§ What the task requires:
The line containing "Given: Click the Fortran" marks the end: write out exactly every line from the first line of the data below through that line, and only those.

§ Input material:

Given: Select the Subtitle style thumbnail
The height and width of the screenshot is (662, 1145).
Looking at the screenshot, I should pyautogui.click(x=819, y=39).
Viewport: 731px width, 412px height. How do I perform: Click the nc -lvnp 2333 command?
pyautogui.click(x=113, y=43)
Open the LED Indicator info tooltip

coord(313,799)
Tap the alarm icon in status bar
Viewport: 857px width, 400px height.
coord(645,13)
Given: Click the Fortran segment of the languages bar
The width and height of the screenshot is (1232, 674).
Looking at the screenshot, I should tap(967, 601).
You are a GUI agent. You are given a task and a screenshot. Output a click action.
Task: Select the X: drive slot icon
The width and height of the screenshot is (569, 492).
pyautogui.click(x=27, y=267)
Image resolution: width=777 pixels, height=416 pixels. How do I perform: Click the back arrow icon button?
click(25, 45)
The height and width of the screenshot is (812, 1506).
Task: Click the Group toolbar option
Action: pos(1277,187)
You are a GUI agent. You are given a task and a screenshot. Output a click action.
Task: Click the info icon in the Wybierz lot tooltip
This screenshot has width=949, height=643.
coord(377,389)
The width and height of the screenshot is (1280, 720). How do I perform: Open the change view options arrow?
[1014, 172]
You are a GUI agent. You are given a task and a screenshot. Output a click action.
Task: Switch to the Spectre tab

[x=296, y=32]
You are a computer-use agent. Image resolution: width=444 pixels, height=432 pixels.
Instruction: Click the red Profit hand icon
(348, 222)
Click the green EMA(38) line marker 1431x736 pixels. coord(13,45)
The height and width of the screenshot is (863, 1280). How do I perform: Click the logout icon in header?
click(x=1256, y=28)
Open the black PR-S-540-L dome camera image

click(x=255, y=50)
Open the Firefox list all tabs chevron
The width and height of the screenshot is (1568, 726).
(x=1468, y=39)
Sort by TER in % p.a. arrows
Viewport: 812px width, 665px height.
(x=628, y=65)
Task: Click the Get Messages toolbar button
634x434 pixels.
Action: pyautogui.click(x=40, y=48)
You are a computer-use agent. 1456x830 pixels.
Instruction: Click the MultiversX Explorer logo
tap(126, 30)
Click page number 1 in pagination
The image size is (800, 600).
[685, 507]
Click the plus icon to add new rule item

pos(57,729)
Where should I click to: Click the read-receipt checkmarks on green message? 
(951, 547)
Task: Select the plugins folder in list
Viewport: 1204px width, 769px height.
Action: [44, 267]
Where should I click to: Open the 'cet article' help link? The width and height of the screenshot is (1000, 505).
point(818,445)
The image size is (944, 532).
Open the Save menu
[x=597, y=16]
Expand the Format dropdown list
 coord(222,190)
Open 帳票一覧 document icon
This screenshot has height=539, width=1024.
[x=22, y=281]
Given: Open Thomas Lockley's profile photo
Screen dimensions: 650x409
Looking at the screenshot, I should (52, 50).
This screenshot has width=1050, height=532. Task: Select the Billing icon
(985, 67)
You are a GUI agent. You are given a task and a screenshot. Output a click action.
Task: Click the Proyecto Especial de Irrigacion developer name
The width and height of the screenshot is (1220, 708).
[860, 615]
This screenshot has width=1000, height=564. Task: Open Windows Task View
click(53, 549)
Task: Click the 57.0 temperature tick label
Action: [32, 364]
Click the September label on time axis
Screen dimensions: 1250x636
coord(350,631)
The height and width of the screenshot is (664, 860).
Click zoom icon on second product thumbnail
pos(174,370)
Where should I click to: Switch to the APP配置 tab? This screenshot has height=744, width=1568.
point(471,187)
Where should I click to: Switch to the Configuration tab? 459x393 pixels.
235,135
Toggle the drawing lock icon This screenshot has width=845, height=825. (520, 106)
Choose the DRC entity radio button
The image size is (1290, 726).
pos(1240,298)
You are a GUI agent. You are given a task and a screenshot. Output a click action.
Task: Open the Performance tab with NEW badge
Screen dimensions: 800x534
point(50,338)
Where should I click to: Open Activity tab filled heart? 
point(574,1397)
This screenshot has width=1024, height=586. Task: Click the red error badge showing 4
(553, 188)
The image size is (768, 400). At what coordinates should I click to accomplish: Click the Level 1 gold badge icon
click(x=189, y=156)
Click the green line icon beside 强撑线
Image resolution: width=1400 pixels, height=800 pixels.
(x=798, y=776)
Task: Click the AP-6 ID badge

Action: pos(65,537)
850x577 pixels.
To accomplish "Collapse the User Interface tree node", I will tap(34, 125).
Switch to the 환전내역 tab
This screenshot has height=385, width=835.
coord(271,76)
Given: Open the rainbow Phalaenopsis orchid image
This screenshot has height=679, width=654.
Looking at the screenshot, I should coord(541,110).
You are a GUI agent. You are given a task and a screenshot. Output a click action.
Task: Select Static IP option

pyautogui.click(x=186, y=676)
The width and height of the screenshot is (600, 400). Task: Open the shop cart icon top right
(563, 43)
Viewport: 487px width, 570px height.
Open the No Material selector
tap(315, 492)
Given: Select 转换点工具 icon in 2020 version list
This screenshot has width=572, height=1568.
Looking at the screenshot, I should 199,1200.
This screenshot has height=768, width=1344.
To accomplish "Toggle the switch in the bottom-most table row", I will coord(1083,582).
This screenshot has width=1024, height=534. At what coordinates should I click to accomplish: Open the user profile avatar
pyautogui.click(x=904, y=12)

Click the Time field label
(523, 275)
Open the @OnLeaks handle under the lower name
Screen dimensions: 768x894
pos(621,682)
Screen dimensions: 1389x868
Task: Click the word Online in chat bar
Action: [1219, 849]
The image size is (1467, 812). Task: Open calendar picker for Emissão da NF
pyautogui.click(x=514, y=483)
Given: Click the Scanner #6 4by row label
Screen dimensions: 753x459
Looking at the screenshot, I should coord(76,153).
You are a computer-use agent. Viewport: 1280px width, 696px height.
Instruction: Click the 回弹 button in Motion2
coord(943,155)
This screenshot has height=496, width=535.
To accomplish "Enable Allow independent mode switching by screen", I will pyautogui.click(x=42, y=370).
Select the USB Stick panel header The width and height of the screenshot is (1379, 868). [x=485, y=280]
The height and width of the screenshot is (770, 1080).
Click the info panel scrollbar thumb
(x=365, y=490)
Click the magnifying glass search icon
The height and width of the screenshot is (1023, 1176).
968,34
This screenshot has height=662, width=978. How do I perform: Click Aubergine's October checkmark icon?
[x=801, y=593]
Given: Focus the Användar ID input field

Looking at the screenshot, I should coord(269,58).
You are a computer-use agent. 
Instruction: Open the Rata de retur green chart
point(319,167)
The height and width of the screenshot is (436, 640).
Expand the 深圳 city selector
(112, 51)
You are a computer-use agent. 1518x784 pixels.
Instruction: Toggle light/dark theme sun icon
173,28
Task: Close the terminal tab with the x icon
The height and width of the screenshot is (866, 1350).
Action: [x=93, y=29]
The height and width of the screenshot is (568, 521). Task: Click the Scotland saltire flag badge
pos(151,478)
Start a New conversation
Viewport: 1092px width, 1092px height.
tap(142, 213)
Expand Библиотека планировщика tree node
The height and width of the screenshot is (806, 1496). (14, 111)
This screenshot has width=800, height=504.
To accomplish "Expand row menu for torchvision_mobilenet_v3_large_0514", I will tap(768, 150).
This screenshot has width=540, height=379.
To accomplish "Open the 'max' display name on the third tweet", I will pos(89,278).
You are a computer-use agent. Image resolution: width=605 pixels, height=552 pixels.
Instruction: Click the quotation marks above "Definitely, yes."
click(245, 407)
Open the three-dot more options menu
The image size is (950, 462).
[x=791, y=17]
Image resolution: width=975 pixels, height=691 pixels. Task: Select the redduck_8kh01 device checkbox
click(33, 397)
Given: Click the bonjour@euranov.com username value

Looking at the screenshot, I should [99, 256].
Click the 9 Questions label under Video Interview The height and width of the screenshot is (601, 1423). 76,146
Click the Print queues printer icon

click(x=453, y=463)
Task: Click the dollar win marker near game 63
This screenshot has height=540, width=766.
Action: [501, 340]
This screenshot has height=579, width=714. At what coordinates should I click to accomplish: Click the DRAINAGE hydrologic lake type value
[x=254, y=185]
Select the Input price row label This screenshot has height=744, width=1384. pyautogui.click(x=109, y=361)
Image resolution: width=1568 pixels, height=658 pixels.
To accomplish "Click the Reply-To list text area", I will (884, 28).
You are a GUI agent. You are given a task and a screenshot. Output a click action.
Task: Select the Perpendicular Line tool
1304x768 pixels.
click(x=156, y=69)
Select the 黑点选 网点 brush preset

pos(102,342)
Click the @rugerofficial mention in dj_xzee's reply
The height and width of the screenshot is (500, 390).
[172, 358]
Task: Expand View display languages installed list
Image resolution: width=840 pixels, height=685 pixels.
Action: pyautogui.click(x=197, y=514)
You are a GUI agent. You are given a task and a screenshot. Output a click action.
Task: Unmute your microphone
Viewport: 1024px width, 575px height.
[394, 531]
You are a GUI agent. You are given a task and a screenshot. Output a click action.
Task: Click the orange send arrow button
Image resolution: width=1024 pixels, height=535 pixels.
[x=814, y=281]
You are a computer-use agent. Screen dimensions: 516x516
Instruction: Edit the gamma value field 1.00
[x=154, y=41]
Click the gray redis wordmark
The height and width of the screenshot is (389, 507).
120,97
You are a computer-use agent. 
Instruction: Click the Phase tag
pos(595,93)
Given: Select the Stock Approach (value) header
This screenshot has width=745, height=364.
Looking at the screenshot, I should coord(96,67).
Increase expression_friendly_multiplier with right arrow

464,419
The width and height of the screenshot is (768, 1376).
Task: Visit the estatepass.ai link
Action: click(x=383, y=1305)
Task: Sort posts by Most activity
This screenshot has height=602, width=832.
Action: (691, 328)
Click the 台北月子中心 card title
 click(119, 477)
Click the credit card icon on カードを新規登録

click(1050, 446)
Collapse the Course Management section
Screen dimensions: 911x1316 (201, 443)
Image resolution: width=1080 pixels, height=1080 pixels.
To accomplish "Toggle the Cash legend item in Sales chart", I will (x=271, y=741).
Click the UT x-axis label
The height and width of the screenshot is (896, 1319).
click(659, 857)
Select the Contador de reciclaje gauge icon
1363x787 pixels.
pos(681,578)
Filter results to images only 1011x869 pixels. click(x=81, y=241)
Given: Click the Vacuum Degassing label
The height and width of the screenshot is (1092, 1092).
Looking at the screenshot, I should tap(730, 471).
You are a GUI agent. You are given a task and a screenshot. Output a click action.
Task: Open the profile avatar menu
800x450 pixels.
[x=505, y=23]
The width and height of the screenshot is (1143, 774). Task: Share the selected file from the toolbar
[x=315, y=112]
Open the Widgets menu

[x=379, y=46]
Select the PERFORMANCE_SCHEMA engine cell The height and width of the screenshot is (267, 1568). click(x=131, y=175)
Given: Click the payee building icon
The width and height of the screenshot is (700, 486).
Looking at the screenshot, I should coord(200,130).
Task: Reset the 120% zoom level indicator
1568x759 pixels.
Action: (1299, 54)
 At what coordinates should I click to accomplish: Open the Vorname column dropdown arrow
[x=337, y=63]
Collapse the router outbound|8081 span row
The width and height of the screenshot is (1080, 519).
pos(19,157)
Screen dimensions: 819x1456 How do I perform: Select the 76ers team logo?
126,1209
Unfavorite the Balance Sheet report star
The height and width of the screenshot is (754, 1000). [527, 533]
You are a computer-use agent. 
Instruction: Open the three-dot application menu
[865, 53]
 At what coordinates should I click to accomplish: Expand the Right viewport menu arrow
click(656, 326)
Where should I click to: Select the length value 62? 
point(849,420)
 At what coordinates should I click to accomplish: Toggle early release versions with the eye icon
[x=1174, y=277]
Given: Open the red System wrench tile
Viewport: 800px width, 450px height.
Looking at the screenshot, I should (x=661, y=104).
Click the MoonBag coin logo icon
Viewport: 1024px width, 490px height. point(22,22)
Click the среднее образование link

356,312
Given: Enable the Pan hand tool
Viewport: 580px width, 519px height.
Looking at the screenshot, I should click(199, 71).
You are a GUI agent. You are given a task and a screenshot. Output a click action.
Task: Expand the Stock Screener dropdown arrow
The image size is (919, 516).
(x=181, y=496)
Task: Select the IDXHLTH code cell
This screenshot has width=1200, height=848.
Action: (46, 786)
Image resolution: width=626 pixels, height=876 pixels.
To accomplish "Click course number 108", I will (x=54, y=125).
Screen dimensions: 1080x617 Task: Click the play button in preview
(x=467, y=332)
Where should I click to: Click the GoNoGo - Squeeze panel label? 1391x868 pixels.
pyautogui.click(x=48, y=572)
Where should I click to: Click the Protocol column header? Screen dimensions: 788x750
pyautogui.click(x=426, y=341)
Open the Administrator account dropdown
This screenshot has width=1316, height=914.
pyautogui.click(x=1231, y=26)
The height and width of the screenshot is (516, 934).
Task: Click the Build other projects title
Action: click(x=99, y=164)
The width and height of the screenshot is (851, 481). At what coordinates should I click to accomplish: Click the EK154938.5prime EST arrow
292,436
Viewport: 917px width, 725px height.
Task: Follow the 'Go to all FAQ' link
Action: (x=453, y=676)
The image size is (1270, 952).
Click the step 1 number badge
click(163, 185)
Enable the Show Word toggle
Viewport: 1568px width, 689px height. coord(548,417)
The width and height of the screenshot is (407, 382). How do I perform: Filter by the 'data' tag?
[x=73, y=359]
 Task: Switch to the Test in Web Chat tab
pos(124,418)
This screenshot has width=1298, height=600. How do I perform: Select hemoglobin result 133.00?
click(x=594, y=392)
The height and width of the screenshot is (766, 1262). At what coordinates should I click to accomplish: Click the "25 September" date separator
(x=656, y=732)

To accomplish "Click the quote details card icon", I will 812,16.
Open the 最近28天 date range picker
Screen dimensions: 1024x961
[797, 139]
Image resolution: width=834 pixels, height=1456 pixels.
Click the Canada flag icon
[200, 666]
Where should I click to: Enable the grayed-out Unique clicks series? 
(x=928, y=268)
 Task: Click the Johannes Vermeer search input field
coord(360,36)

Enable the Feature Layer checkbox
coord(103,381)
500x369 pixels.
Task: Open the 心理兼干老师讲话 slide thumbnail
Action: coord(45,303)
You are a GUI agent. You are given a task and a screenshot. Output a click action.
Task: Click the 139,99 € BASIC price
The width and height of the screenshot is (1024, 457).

§ Solution to this task:
Given: Select the Subtitle style thumbnail
The height and width of the screenshot is (662, 1145).
Looking at the screenshot, I should pyautogui.click(x=819, y=39).
Viewport: 731px width, 412px height. How do I perform: Click the nc -lvnp 2333 command?
pyautogui.click(x=113, y=43)
Open the LED Indicator info tooltip

coord(313,799)
Tap the alarm icon in status bar
Viewport: 857px width, 400px height.
coord(645,13)
Given: Click the Fortran segment of the languages bar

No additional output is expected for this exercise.